Les Parents du monde

Selon la tradition transmise par Hésiode dans sa Théogonie, « Terre [Gaïa], elle, d'abord enfanta un être égal à elle-même, capable de la couvrir tout entière, Ciel [Ouranos] étoilé, qui devait offrir aux dieux bienheureux une assise sûre à jamais » (trad. P. Mazon). Ce couple primordial donna naissance à la famille innombrable des dieux, des cyclopes et des autres êtres mythiques. Comme il les « haïssait dès le premier jour », Ouranos les cachait dans le corps de la Terre (Gaïa), qui souffrait et gémissait. Encouragé par Gaïa, le dernier des enfants, Kronos, attend que son père s'approche de la Terre, comme il le faisait toujours à la tombée de la nuit, lui coupe l'organe générateur et le jette dans la mer. La mutilation d'Ouranos met un terme à ses créations et, par là même, à sa souveraineté. Ouranos, le Ciel, s'éloigne définitivement de la terre.

Le motif cosmogonique du couple primordial Ciel-Terre est présent dans beaucoup de mythologies. Les Maoris appellent le Ciel Rangi et la Terre Papa ; au commencement, pareils en cela à Ouranos et à Gaïa, ils étaient réunis en un étroit embrassement. Les enfants qui étaient nés de cet accouplement sans fin et qui, assoiffés de lumière, tâtonnaient dans les ténèbres, se décidèrent à séparer leurs parents. C'est ainsi qu'un beau jour ils coupèrent les tendons qui reliaient le Ciel à la Terre et poussèrent leur père de plus en plus haut, jusqu'à ce que Rangi fût projeté dans l'air et que la lumière fît son apparition dans le monde.

Nout et Geb, papyrus - crédits :  Bridgeman Images

Nout et Geb, papyrus

Le mythe des « Parents du monde » est extrêmement répandu en Asie du Sud-Est et en Océanie, de l'Indonésie jusqu'en Micronésie. Le motif de la séparation brutale du Ciel et de la Terre réapparaît parfois sous une forme différente ; à Tahiti, par exemple, on croit que cette opération a été effectuée par une plante qui, en poussant, a élevé le Ciel. Le thème des « Parents du monde » se rencontre également en Afrique et dans les deux Amériques. Il s'agit, à coup sûr, d'un motif archaïque. Selon la tradition sumérienne, au commencement le Ciel et la Terre étaient confondus – et le dieu Enlil les sépara. La présence d'un mythe semblable est attestée en Égypte : la Terre et le Ciel se tenaient étroitement embrassés, le dieu Geb sous la déesse Nout. Leur père, Chou, les sépara, en haussant par-dessus sa tête la déesse qui devint la voûte céleste.

Contenu des données |

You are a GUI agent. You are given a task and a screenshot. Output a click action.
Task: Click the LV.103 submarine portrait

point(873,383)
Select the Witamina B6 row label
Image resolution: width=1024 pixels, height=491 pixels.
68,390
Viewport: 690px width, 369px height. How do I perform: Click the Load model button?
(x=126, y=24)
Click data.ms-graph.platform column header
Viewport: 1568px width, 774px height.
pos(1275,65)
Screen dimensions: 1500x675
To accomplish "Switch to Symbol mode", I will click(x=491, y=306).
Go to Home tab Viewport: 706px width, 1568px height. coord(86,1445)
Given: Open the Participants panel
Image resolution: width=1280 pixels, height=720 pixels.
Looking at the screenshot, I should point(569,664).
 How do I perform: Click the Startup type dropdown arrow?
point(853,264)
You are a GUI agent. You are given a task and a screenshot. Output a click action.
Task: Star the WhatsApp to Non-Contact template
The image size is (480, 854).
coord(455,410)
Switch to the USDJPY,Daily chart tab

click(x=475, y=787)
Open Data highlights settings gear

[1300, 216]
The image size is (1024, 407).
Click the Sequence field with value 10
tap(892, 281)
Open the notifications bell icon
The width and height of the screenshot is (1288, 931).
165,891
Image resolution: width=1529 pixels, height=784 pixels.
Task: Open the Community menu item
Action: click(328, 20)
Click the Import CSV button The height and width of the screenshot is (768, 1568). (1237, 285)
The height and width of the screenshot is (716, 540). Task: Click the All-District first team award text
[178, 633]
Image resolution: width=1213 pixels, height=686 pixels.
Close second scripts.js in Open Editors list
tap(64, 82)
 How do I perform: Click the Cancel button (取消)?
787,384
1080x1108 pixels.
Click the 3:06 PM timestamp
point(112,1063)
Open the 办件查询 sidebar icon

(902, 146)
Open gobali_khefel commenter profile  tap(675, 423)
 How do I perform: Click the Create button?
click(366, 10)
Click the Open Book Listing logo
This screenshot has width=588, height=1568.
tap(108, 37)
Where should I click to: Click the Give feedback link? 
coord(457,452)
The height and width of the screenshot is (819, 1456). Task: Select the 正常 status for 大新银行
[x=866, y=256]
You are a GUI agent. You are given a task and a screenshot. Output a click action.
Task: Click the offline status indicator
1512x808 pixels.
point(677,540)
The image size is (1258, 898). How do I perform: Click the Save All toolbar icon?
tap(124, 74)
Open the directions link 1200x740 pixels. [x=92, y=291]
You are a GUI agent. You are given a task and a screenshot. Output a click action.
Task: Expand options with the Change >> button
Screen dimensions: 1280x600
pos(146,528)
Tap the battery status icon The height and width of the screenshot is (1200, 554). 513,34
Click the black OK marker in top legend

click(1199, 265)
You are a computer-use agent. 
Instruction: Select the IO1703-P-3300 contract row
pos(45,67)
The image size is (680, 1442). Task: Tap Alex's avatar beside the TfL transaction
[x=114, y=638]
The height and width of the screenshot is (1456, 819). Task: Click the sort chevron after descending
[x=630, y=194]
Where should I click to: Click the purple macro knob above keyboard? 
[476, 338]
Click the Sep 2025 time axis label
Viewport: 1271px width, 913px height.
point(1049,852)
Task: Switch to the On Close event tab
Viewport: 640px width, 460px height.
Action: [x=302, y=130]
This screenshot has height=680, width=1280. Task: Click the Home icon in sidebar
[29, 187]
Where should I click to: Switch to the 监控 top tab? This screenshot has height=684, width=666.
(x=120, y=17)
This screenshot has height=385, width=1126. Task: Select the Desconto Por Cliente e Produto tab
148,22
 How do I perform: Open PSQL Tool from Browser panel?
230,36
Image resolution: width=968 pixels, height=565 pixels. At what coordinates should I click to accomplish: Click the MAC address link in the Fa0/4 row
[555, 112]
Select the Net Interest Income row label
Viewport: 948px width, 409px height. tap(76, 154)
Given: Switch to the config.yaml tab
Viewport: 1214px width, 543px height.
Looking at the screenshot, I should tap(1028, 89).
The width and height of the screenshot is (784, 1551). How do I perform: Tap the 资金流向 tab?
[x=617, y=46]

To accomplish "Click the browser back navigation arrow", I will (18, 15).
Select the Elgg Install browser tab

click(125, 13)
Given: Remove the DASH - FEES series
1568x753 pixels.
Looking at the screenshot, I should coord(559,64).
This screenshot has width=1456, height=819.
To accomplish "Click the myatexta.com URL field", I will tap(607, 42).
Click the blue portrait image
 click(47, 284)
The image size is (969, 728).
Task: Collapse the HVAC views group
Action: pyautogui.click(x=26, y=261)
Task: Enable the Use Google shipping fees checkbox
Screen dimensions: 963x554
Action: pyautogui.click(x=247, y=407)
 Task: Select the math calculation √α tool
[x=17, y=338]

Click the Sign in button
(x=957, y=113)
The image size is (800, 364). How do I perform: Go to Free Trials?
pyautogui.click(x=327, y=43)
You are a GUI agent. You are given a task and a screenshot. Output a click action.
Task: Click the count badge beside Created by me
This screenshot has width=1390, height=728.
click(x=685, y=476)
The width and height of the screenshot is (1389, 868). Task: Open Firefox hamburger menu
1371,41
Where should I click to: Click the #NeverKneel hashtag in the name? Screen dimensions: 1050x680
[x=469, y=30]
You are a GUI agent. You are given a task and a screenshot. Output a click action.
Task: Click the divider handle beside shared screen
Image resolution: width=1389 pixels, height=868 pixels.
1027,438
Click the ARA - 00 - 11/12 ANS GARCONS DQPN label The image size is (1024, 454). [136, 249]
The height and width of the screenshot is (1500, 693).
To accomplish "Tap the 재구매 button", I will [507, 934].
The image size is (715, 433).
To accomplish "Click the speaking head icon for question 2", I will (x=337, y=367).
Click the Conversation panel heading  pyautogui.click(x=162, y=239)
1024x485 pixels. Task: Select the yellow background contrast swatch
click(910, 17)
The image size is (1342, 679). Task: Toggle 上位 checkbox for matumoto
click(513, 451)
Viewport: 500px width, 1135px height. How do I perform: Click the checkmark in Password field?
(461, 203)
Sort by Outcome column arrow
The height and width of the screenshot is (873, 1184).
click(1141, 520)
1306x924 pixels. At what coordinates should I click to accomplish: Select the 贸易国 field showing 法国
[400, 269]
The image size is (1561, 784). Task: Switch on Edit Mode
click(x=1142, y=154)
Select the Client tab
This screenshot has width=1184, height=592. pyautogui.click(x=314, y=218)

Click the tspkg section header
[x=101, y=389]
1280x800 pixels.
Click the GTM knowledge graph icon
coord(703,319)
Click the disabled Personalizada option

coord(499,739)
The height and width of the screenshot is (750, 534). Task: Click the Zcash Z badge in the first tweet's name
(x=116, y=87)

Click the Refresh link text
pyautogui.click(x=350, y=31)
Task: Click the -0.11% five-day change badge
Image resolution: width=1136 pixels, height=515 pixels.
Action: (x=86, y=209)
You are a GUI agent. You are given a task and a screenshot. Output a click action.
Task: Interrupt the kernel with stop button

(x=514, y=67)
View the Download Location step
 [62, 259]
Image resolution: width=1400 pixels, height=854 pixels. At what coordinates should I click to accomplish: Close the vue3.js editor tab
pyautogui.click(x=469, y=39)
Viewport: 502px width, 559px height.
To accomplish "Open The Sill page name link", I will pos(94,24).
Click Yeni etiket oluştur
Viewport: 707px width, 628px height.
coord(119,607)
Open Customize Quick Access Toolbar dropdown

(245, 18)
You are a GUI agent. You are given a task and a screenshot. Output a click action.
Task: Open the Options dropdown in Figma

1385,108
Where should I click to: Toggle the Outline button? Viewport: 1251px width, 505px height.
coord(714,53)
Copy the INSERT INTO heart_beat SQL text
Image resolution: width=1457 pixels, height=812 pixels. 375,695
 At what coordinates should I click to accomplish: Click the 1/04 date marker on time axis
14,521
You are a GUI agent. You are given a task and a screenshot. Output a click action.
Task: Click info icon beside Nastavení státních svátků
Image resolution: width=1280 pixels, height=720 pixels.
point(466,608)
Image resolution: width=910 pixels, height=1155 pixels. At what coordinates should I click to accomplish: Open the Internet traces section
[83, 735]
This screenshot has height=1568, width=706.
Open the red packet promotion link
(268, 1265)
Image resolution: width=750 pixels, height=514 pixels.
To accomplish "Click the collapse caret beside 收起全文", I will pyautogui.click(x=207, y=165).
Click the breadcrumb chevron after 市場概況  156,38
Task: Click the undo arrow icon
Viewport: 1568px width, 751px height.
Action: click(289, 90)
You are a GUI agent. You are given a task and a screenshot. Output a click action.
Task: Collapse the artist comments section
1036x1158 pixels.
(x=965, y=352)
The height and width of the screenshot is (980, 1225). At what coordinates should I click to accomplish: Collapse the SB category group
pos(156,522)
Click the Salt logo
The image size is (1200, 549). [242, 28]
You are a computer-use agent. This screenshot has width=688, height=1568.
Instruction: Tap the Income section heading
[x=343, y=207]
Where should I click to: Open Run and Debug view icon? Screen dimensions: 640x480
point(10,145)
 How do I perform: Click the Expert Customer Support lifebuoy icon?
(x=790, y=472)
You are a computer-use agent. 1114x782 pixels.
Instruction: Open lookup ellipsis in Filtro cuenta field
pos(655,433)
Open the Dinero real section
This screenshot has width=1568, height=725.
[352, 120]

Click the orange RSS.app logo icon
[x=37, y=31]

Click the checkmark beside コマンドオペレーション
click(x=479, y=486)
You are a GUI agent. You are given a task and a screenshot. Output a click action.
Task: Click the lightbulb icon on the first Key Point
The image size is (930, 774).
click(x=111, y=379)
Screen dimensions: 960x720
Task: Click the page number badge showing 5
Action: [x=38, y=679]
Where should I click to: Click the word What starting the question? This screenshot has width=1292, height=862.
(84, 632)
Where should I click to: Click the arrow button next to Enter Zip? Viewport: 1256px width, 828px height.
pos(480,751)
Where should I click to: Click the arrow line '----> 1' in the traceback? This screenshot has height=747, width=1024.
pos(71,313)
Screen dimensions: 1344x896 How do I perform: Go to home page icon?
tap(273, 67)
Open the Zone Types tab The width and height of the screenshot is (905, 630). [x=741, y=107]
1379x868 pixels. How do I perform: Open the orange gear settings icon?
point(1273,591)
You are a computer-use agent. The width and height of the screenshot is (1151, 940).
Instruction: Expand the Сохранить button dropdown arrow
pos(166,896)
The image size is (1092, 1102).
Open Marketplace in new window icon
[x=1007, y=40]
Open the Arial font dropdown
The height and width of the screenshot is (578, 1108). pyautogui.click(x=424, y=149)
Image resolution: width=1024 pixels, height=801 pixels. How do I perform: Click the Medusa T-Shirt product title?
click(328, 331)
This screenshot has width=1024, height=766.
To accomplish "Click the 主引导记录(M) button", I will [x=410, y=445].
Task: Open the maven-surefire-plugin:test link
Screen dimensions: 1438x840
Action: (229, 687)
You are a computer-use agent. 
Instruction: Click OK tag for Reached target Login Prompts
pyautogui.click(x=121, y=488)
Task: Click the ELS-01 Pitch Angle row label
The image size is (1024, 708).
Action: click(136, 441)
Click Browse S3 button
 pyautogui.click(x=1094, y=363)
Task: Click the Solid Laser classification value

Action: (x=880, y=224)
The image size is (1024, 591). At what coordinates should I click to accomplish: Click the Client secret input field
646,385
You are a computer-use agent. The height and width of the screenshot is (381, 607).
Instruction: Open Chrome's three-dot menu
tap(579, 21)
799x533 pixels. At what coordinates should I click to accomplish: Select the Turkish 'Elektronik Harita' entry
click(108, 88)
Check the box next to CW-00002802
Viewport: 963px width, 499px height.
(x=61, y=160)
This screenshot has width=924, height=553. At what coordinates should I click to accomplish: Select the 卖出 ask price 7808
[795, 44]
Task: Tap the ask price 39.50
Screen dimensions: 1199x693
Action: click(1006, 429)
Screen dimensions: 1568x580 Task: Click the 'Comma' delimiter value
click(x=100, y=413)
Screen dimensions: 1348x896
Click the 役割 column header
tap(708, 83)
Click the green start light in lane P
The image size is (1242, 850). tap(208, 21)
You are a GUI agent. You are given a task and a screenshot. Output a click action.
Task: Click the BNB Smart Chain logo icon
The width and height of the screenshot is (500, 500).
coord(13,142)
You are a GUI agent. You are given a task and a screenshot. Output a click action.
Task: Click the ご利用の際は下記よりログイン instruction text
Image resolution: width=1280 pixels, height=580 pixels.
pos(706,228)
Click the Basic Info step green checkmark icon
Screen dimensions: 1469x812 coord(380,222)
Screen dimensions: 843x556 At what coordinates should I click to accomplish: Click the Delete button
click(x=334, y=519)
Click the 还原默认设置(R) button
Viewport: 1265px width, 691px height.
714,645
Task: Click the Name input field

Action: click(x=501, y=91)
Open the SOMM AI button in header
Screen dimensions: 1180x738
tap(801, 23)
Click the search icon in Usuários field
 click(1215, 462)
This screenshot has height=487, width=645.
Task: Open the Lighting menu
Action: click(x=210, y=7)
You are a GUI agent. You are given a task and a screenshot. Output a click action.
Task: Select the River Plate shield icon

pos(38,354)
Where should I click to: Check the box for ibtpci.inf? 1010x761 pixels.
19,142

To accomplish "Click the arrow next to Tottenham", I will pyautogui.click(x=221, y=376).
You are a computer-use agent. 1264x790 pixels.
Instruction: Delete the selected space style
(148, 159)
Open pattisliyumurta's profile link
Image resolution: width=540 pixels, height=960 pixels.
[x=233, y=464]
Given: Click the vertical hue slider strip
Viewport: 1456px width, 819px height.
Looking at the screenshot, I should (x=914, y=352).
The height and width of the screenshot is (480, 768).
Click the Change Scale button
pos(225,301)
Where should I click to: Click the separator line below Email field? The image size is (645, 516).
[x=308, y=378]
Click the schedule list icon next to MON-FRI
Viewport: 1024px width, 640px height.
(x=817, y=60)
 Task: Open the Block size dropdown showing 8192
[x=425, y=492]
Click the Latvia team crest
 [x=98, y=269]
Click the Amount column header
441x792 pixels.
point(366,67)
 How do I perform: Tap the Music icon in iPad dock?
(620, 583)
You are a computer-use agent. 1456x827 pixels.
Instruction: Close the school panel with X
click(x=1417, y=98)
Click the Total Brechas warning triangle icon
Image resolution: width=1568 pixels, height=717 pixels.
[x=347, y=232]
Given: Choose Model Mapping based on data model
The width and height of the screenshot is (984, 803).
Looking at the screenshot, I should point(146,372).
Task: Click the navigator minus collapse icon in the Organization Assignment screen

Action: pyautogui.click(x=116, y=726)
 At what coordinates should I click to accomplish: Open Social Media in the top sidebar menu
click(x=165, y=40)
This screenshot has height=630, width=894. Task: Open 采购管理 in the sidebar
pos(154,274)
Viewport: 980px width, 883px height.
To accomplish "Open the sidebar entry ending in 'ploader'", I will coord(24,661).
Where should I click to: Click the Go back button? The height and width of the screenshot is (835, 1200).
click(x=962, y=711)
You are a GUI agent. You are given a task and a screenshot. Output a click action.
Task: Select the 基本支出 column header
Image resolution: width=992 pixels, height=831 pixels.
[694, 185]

Consigne donnée 1 |
Résumez en deux phrases l'article sur les Parents du monde.
Consigne donnée 2 |
Recopiez le passage de l'article qui va de « Le mythe des » à « la voûte céleste. ».
Les données constituent un matériau distinct de l'article.

Réponse complète 1 |
Selon la Théogonie d'Hésiode, Gaïa enfanta Ouranos, qui cachait leurs enfants dans le corps de la Terre jusqu'à ce que Kronos le mutile, ce qui mit fin à sa souveraineté et l'éloigna définitivement de la terre. Le motif du couple primordial Ciel-Terre se retrouve dans beaucoup de mythologies, notamment chez les Maoris, en Asie du Sud-Est et en Océanie, en Afrique, dans les deux Amériques, chez les Sumériens et en Égypte.

Réponse complète 2 |
Le mythe des « Parents du monde » est extrêmement répandu en Asie du Sud-Est et en Océanie, de l'Indonésie jusqu'en Micronésie. Le motif de la séparation brutale du Ciel et de la Terre réapparaît parfois sous une forme différente ; à Tahiti, par exemple, on croit que cette opération a été effectuée par une plante qui, en poussant, a élevé le Ciel. Le thème des « Parents du monde » se rencontre également en Afrique et dans les deux Amériques. Il s'agit, à coup sûr, d'un motif archaïque. Selon la tradition sumérienne, au commencement le Ciel et la Terre étaient confondus – et le dieu Enlil les sépara. La présence d'un mythe semblable est attestée en Égypte : la Terre et le Ciel se tenaient étroitement embrassés, le dieu Geb sous la déesse Nout. Leur père, Chou, les sépara, en haussant par-dessus sa tête la déesse qui devint la voûte céleste.